Our evaluation criteria is primarily focused on the qualitative, measured by the quality, size and appearance of the building our algorithm created. At its essence we are trying to answer the following evaluation question: does the 3D Minecraft representation of the building look like the original 2D image of the building. To assess this part of the evaluation we perform a simple visual comparison between the 3D Minecraft diamond block replica and the original 2D image. The dimension and depth are two of the criteria we focused on, in order to create a much more realistic structure. Through the peer grading, we will hopefully gather feedback from four other students on our accuracy of the building replication.

The evaluation criteria also includes a quantitative assessment that is the focused on the extent of building images that it can successfully build replicas of. With the algorithm we have in place we are able to work with geometric structures that often resemble some kind of symmetry. We compare the results of asymmetrical building images and their replicas to symmetrical building images and the number of successful replicas is a lot higher for symmetrical structures.

Remaining Goals and Challenges

In the remaining time, we hope to improve our algorithms to enable them to create more complex structures. A limitation of our current model is that it relies on a building’s symmetry to determine the three dimensional structure. We plan to incorporate multiple images taken from different angles of a given building to more accurately model asymmetrical structures.

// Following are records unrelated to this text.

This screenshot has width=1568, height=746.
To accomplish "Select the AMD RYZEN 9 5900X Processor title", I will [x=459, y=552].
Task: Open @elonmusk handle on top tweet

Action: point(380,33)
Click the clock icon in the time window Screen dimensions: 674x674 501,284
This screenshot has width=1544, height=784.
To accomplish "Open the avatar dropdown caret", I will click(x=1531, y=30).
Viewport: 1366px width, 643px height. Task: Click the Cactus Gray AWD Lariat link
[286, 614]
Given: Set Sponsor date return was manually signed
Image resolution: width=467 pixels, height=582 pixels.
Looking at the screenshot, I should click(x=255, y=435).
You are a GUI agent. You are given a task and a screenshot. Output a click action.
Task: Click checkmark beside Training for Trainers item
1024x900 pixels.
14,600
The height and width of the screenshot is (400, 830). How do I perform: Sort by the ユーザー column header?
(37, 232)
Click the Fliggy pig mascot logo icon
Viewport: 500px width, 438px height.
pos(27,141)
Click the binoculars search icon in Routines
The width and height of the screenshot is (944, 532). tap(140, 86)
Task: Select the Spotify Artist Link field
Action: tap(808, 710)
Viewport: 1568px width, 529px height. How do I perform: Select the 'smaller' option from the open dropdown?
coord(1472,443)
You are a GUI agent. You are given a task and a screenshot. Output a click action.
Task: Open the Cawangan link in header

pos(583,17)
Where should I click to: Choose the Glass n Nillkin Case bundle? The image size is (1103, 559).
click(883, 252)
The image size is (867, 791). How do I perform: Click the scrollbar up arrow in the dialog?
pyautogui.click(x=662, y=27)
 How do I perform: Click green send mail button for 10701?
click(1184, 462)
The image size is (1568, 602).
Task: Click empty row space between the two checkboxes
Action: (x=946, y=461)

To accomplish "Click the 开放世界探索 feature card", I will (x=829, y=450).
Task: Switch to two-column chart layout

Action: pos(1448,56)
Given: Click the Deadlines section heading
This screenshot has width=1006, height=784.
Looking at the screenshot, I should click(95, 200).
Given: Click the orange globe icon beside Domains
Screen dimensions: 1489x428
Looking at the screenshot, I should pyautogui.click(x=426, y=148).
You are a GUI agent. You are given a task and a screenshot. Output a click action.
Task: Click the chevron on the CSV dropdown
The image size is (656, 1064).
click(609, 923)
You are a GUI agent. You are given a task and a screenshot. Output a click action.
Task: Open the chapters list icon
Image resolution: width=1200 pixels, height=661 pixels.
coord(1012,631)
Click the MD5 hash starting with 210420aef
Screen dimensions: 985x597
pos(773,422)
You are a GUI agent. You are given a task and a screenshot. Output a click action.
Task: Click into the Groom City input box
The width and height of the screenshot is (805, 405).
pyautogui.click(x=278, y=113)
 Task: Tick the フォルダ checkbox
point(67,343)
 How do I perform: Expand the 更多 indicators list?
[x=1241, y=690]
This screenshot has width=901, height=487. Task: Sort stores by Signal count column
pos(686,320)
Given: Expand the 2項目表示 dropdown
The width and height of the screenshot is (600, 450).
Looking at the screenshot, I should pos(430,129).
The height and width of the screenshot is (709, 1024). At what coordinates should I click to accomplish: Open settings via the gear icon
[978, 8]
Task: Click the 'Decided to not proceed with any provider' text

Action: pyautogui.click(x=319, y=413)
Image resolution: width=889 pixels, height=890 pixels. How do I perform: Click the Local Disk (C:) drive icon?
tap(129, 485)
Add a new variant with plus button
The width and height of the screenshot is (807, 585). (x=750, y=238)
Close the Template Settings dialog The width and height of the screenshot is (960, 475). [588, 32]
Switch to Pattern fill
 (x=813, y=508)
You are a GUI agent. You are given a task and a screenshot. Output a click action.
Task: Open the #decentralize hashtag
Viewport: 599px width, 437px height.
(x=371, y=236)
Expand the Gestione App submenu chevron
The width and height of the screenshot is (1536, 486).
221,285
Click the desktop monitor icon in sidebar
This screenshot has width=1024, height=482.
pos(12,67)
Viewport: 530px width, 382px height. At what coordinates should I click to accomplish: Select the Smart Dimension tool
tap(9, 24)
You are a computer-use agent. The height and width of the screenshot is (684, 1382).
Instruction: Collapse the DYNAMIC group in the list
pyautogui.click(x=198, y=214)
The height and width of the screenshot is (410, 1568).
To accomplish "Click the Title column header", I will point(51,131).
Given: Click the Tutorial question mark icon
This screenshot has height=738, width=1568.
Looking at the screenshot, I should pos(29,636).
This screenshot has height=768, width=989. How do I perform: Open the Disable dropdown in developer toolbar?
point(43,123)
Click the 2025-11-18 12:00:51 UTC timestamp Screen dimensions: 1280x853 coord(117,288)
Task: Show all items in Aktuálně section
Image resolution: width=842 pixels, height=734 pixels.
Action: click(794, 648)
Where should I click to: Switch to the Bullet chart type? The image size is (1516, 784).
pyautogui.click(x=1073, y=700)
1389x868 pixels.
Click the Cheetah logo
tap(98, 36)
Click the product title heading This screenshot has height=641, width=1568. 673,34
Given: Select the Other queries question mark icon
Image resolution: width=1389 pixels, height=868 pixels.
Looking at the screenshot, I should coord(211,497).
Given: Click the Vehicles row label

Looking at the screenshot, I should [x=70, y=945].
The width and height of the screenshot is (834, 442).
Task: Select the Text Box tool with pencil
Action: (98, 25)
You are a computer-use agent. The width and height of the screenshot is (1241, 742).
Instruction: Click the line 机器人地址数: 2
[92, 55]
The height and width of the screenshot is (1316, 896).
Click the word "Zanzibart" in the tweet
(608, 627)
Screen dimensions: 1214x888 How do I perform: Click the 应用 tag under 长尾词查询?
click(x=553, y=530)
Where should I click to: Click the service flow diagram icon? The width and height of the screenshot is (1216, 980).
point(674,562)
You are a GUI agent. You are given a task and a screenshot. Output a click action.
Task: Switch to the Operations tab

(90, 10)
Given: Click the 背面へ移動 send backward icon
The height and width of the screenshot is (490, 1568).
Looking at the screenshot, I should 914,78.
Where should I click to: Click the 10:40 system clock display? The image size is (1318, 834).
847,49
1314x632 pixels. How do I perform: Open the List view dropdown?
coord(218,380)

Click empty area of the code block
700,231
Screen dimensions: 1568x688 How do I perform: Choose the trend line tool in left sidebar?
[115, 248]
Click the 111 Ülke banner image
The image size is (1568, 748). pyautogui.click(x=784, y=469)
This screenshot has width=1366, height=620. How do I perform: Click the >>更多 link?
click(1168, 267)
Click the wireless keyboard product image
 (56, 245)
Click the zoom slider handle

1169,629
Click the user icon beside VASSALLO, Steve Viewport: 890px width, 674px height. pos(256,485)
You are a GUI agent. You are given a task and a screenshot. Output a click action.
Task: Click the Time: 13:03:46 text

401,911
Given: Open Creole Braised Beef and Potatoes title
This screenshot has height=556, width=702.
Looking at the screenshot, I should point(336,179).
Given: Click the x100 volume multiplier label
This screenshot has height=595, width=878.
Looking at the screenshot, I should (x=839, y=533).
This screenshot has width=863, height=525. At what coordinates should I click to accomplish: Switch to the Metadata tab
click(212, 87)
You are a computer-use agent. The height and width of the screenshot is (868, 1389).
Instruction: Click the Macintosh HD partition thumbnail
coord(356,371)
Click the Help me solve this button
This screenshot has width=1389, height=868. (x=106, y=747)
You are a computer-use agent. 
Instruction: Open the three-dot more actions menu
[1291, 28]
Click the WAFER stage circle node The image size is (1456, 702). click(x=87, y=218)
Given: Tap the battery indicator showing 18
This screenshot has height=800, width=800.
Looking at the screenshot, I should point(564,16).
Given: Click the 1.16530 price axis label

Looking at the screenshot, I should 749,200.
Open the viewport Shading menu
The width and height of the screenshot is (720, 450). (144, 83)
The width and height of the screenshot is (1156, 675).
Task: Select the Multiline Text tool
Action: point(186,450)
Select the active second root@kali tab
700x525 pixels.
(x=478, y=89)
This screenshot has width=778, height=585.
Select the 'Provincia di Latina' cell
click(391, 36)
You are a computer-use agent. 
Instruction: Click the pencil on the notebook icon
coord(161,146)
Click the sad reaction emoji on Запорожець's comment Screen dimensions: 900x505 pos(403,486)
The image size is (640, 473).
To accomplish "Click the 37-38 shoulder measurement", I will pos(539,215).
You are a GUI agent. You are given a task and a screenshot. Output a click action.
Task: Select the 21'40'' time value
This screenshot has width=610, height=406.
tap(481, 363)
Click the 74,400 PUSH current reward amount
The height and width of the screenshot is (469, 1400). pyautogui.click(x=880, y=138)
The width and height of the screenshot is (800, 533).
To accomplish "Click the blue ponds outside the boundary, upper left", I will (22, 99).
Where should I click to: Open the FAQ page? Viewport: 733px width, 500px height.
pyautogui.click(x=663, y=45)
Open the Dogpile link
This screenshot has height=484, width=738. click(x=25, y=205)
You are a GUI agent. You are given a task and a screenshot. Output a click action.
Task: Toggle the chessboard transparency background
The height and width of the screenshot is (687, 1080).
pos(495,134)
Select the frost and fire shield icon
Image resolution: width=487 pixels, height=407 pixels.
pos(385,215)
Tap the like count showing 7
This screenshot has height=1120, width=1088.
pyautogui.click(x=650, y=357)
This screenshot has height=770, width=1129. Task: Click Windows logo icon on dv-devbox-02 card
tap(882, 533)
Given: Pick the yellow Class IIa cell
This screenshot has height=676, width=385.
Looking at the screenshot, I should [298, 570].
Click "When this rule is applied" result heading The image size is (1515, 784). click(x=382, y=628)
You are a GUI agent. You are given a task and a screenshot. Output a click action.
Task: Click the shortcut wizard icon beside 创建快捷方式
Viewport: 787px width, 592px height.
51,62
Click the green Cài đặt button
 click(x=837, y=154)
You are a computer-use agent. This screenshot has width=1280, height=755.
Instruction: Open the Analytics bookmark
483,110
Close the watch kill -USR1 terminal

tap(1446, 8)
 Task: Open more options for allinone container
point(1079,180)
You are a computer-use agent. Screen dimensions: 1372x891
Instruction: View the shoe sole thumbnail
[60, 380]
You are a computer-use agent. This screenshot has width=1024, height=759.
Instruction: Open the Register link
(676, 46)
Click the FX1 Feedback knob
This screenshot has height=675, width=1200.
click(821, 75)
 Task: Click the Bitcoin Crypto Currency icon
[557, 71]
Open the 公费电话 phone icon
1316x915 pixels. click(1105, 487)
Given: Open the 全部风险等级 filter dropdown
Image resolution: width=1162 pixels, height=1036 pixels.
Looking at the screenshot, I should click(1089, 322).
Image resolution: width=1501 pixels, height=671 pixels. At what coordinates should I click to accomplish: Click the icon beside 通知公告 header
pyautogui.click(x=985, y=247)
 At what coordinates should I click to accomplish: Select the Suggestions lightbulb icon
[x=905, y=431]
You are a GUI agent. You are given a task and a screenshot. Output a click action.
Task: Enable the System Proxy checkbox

A second goal is to stylize the buildings. Currently, the generated buildings are using only diamond blocks; we intend to add new materials and and colors to create facades that more closely resemble the real life structures being replicated. There are multiple methods we are considering to accomplish this goal. A possible approach is to select an images and use a K-nearest neighbors approach on pixel mapping where we transform and image to a block level resolution of the determined colors. A second approach under consideration is training a neural network to produce an image of a facade that we then translate the building materials used.

To achieve the current prototype we have encountered many challenges. We experienced great difficulty implementing our original plan of generating buildings based on google earth models due to API inconsistencies, version discrepancies and other issues. This led us down a new path to use 2D images to generate our buildings instead as a phase one model. We have since been able to implement complete 3D structures from 2D images but plan to revisit a more complex 3D approach in the coming phase. It is our hope that by simplifying our approach and implementing it in phases, we will be able to avoid some of the challenges we faced previously.

Regarding the stylization, one concerns is the selection process of images to train the network on. Additionally, there is a concern about transforming the resolution into an acceptable likeness of the desired facade. One way to mitigate this concern is to determine specific guidelines for choosing the images. We plan to discuss our ideas regarding stylization further with our mentor to determine the best step forward.

Resources Used

Imutils: image processing functions such as translation, rotation, resizing, skeletonization, sorting contours and detecting edges with OpenCV and Python 3. https://pypi.org/project/imutils/

OpenCV Shape Detection: identify the contour or the outline of the shape using contour approximation in order to carry out shape detection. This approximation algorithm is commonly known as the Ramer-Douglas-Peucker algorithm. This essentially reduces the number of points on a curve or line to a simplified approximated version. https://pypi.org/project/opencv-python/ https://www.pyimagesearch.com/2016/02/08/opencv-shape-detection/